EXCERPT TO READ.
Mon Jan 7, 2013, 10:41 PM

2. Former Senator John DeCamp found evidence in clinical trials that he tried to submit to Columbine

 

case, and the judge said NO. What he found is that the drugs those guys were on, they knew that one in four, or 25% would become homicidal or suicidal. That is a high risk and in the past, we would never put a drug out there like that, nor put everyone on them. Anyway, you are on the right track.

Here is a little of that info:

http://www.prweb.com/releases/2012/4/prweb9409967.htm

John DeCamp, Attny for Columbine Victim Mark Taylor. Press Conference at 2PM, April 20, 2012 - Clement Park, Littleton, CO. to Reveal New Details in the Case
John DeCamp represented Mark Taylor in Taylor v. Solvay Pharmaceuticals, Inc., 223 F.R.D. 544, 546 (D. Colo. 2004) and Civil Case Number:01-B-2076 (PAC) in the United States District Court for the District of Colorado, Lewis T. Babcock, Chief Judge. Filed 10-15-2003.
.
(PRWEB) April 16, 2012

John DeCamp, JD was born in Neligh, Nebraska, and joined the United States Army during the Vietnam War. He was later assigned to serve as an aide to former CIA director William Colby, who was Deputy Ambassador to Vietnam at the time. Beginning his campaign for election while still stationed in Vietnam, DeCamp was elected and served four terms as a Nebraska state senator, from 1971 to 1987.

WORK INSTRUCTIONS.
(1) Answer these from the post about John DeCamp:
(a) What share of people taking the drugs would become homicidal or suicidal, according to the post?
(b) Where and at what time was the press conference on April 20, 2012?
(c) In what years did DeCamp serve as a Nebraska state senator?
(2) Please copy the post about John DeCamp word for word, from "Mon Jan 7, 2013, 10:41" to "the right track.".

Saved data entries
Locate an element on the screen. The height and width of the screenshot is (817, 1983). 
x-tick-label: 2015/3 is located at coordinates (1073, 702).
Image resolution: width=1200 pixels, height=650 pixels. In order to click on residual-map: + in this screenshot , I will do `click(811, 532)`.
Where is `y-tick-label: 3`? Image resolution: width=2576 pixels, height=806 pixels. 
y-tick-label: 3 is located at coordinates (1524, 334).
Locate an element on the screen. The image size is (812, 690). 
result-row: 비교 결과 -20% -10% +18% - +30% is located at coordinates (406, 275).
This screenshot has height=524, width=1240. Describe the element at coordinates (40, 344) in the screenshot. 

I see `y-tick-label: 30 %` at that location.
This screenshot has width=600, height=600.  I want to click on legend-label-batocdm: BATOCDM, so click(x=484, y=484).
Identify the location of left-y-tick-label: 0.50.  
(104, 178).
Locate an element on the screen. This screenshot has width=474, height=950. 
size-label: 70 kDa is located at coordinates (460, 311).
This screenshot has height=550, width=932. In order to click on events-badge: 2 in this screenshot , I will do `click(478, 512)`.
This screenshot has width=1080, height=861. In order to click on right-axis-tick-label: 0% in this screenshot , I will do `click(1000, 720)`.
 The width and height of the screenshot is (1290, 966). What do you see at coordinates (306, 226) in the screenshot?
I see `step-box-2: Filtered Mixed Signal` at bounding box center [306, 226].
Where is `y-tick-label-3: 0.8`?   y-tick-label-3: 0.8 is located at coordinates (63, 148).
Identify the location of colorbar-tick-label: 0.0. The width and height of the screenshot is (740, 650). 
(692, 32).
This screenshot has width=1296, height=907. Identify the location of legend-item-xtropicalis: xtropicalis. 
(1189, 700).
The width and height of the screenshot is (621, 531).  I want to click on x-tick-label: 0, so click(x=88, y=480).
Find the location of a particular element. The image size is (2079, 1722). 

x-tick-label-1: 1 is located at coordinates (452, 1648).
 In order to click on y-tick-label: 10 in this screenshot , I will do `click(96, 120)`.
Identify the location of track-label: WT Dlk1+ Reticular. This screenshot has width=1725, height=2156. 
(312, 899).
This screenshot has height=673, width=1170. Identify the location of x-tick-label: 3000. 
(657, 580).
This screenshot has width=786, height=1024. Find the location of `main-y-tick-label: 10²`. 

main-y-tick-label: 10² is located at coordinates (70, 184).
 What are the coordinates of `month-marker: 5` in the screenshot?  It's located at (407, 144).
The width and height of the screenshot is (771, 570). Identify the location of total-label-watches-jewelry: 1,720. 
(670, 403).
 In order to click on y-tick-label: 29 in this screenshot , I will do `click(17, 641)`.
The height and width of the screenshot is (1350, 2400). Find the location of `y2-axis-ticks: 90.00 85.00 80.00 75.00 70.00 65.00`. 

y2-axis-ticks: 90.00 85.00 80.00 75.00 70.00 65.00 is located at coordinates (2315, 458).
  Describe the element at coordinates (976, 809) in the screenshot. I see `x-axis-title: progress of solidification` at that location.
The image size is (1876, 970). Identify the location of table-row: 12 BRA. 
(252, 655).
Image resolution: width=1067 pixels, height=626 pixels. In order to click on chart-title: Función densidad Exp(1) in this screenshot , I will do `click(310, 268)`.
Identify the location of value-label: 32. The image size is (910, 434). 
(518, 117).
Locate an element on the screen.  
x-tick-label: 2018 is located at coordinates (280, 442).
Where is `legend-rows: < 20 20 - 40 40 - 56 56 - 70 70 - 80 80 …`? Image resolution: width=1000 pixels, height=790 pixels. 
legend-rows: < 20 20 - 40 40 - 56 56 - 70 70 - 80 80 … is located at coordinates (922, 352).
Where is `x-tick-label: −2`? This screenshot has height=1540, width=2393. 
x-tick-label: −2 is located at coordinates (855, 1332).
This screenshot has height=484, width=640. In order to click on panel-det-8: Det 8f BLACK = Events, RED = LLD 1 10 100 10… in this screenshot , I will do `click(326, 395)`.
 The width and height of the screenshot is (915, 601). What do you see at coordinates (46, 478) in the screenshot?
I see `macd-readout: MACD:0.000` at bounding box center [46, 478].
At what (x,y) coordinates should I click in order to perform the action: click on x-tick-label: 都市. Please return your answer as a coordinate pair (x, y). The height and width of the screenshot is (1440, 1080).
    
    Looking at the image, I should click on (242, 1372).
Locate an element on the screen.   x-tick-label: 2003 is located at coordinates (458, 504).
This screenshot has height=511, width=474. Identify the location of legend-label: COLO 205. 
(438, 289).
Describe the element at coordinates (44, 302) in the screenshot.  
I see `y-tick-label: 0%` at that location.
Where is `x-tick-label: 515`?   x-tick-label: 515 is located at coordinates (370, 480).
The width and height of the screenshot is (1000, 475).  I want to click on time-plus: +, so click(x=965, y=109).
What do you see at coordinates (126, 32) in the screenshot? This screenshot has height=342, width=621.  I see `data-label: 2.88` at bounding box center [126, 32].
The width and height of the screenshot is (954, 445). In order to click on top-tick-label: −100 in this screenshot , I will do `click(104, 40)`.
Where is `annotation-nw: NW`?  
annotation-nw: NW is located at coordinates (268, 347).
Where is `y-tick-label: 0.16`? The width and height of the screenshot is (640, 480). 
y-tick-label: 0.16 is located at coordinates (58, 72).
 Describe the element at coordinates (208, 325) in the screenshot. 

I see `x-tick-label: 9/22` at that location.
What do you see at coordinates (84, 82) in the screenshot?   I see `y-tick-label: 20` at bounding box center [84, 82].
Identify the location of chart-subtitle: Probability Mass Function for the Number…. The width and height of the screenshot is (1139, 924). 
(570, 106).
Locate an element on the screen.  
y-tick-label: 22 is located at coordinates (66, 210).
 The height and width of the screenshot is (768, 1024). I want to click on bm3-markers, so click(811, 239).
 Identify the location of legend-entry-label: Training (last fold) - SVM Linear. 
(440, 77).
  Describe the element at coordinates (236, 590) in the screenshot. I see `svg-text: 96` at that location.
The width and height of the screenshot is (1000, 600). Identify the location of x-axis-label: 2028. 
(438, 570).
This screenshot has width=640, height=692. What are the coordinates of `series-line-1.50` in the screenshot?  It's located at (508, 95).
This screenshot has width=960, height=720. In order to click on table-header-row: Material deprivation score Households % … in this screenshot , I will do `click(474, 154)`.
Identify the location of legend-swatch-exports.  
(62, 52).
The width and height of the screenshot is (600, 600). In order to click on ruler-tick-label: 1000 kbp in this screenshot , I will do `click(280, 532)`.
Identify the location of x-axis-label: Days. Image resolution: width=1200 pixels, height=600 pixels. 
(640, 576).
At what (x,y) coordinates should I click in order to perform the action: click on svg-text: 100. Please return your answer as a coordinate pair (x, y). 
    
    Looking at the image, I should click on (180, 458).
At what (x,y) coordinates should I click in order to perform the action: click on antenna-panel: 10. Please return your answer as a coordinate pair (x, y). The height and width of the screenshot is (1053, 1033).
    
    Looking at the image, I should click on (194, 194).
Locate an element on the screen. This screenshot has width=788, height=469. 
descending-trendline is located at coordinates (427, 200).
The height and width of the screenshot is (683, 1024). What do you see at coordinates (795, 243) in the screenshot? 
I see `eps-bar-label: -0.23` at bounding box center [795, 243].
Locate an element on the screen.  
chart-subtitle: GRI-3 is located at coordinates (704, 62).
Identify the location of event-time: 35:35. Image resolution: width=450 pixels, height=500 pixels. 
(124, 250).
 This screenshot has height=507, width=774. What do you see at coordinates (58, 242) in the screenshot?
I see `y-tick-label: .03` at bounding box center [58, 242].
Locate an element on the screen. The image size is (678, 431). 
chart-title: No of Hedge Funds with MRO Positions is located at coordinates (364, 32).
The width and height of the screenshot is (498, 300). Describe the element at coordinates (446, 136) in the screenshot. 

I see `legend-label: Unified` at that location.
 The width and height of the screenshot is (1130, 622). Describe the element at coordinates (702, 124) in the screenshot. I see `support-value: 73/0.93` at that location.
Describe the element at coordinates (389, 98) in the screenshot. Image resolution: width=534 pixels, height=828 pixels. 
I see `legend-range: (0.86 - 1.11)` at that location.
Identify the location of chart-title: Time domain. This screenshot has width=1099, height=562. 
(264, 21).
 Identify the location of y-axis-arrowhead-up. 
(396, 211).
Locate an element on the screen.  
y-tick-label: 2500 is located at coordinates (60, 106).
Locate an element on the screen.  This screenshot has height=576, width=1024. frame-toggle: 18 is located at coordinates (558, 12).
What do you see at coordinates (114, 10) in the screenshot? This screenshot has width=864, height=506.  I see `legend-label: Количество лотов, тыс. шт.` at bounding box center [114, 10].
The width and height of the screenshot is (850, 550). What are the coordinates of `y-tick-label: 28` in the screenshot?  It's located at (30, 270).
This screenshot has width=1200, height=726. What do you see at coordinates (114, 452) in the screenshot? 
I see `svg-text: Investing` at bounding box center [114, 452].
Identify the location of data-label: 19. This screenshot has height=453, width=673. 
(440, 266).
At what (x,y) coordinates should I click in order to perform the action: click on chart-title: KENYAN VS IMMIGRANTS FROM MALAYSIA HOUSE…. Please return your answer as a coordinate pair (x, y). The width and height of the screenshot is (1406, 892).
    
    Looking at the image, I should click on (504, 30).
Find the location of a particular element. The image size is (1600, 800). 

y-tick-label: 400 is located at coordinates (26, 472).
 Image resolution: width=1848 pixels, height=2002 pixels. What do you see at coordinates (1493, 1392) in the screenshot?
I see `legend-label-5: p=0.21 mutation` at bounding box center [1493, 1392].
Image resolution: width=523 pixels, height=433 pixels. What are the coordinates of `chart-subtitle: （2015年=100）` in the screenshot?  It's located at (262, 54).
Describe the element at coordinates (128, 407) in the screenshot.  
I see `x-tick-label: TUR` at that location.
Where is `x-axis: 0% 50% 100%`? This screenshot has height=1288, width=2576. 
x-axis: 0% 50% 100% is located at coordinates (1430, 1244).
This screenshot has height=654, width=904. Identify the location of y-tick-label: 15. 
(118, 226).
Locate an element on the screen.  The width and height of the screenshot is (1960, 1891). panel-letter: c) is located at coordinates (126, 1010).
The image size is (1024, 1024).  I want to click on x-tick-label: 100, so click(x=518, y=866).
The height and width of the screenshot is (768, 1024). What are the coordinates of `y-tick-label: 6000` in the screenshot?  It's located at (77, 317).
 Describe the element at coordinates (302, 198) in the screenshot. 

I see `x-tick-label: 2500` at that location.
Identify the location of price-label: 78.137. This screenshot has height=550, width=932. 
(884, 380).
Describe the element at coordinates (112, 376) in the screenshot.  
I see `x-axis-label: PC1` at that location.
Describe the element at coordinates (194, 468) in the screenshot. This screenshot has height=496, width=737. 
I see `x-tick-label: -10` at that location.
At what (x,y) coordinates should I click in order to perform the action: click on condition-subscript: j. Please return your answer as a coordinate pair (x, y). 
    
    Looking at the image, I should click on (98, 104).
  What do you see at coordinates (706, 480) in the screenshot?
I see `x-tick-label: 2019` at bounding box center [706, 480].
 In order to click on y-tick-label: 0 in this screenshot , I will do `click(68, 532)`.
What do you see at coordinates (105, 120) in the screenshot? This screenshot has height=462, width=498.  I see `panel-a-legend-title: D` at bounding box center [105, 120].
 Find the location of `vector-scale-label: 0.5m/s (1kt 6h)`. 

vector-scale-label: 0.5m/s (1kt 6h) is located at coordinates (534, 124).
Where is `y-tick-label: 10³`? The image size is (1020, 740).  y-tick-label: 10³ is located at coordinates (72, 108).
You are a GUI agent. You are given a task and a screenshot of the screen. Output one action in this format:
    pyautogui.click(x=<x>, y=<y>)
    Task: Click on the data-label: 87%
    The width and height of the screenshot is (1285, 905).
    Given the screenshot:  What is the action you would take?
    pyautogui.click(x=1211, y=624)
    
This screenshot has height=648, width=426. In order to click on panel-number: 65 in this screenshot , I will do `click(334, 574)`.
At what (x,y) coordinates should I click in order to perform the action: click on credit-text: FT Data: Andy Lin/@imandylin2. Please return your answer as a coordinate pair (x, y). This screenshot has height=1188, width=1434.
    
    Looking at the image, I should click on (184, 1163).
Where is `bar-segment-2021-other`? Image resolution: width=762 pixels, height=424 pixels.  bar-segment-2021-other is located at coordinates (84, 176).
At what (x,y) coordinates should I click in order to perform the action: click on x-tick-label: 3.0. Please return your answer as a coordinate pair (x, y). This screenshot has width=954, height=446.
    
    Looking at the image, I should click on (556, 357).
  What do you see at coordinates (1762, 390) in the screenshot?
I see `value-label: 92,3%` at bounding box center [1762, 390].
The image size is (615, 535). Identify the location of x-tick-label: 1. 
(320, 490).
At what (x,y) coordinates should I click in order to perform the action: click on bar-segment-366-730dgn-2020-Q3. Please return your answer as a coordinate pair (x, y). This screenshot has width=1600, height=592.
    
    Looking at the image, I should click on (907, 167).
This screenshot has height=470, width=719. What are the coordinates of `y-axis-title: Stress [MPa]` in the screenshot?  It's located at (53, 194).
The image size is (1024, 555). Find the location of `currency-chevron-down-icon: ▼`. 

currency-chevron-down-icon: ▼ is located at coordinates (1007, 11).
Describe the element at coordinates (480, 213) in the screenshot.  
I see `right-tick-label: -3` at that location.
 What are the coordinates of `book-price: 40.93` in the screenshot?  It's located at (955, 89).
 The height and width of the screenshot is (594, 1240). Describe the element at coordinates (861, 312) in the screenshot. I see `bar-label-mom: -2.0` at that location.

ANSWERS TO THE TASKS.
(1)
(a) One in four, or 25%.
(b) At 2PM in Clement Park, Littleton, CO.
(c) From 1971 to 1987.

(2)
Mon Jan 7, 2013, 10:41 PM

2. Former Senator John DeCamp found evidence in clinical trials that he tried to submit to Columbine

 

case, and the judge said NO. What he found is that the drugs those guys were on, they knew that one in four, or 25% would become homicidal or suicidal. That is a high risk and in the past, we would never put a drug out there like that, nor put everyone on them. Anyway, you are on the right track.